La police peut-elle simplement envahir mon salon, sans mandat de perquisition, par exemple si elle soupçonne que les règles sont enfreintes ?

Là encore « tout dépend de la situation et du type de rapport », précise Paelinck. Il est inscrit dans la Constitution belge que le domicile est un lieu inviolable, c’est-à-dire qu’on ne peut pas y entrer de force. Paelinck rappelle néanmoins qu’un mandat de perquisition n’est pas nécessaire s’il y a un flagrant délit, ou autrement dit qu’on est pris « sur le fait ».

On notera cependant que le flagrant délit ne suffit pas en tant que tel et que la police doit aussi avoir un motif pour rentrer chez vous. Il faut qu’il y ait des « indications suffisantes qu’il y a infraction ». Par exemple des personnes qui entrent et qui sortent ou, à nouveau, beaucoup de bruit.

Par contre, s’il s’agit d’une fête plus importante du genre grand bacchanale de Nouvel An, dans un lieu fermé, il faut une autorisation maïorale. Dans ce cas, la police peut, par contre, entrer d’office, sans mandat, pour non-respect des normes sanitaires.

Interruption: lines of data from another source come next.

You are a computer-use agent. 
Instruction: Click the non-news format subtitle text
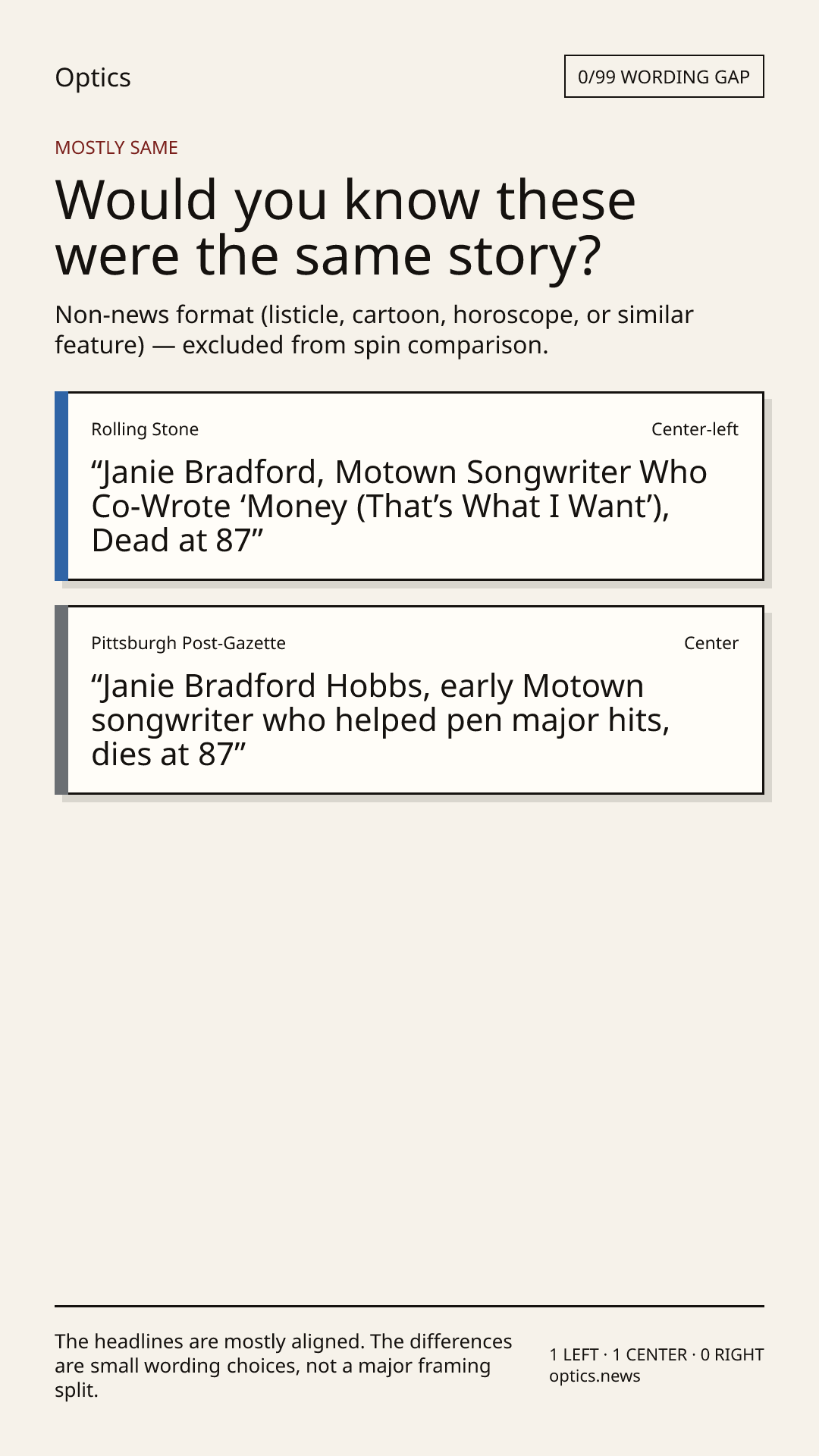[374, 330]
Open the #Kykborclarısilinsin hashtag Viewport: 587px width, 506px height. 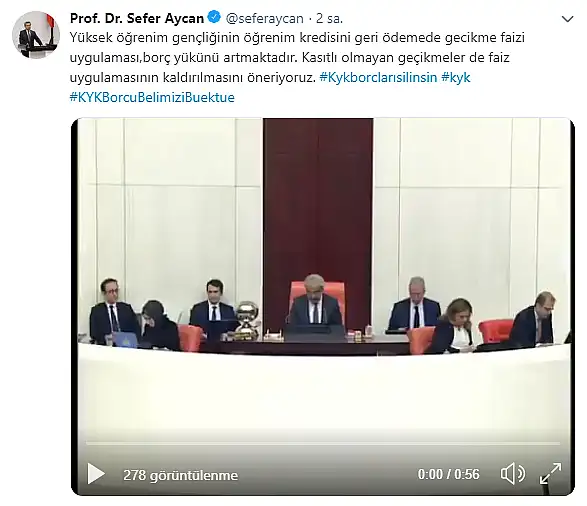378,77
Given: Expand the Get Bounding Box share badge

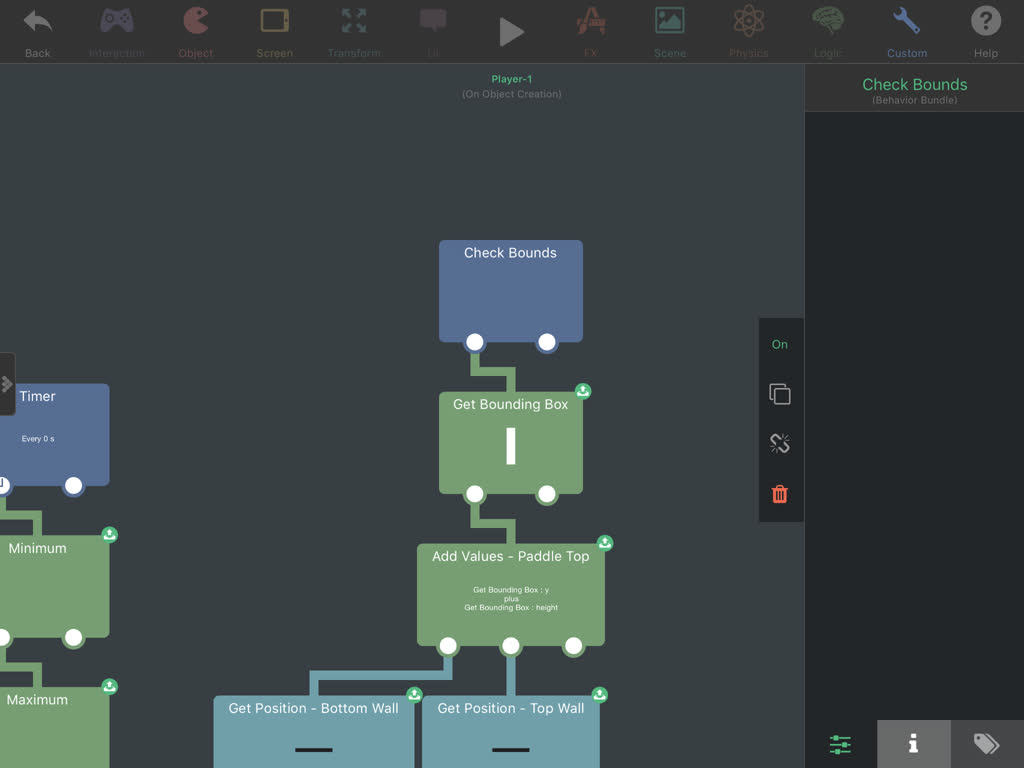Looking at the screenshot, I should [583, 391].
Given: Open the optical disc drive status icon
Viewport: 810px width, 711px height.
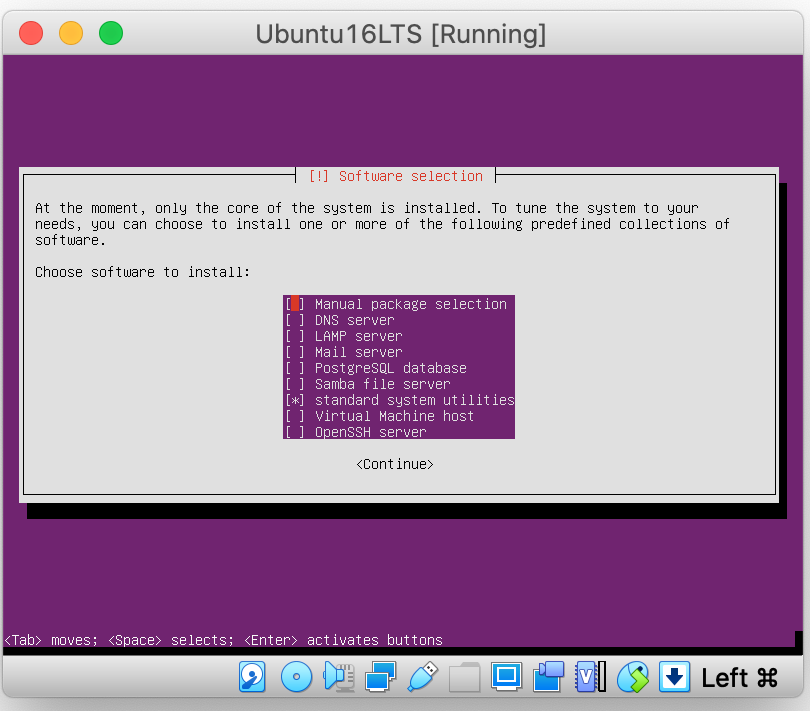Looking at the screenshot, I should pyautogui.click(x=296, y=677).

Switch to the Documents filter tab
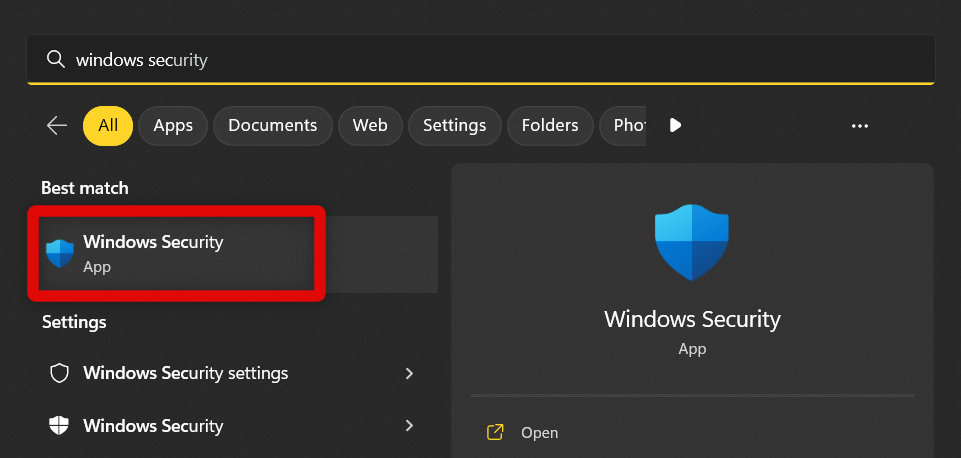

Dans les faits, surtout si elle prise sur le fait, la personne va, dans la plupart des cas, tout simplement accepter que la police rentre. En pratique, la plupart des entrées résidentielles sont faites avec l’autorisation du résident, comme cela a été le cas lors de la première vague.

La police peut-elle sonner chez-moi sans raison ?

Oui. Même dans un cadre totalement privé, les policiers ont le droit de sonner chez les gens et de demander à rentrer afin d’effectuer une vérification. Libre aux habitants de ne pas ouvrir.

La police peut-elle m’arrêter sur la route quand je reviens de mon repas de Noël ?

Si vous êtes en Wallonie, vous devez être chez vous entre minuit et 6h. Si vous à Bruxelles, c’est à 22h que vous devrez être de retour à votre domicile. Pour le reste, les forces de la police fédérale seront bien entendu sur les routes pour mener des contrôles d’alcoolémie. Ces policiers ne pourront par contre pas verbaliser en cas de non-respect des mesures Corona puisque cela relève de la police locale. Ils pourront par contre vous faire la morale dans un but de prévention.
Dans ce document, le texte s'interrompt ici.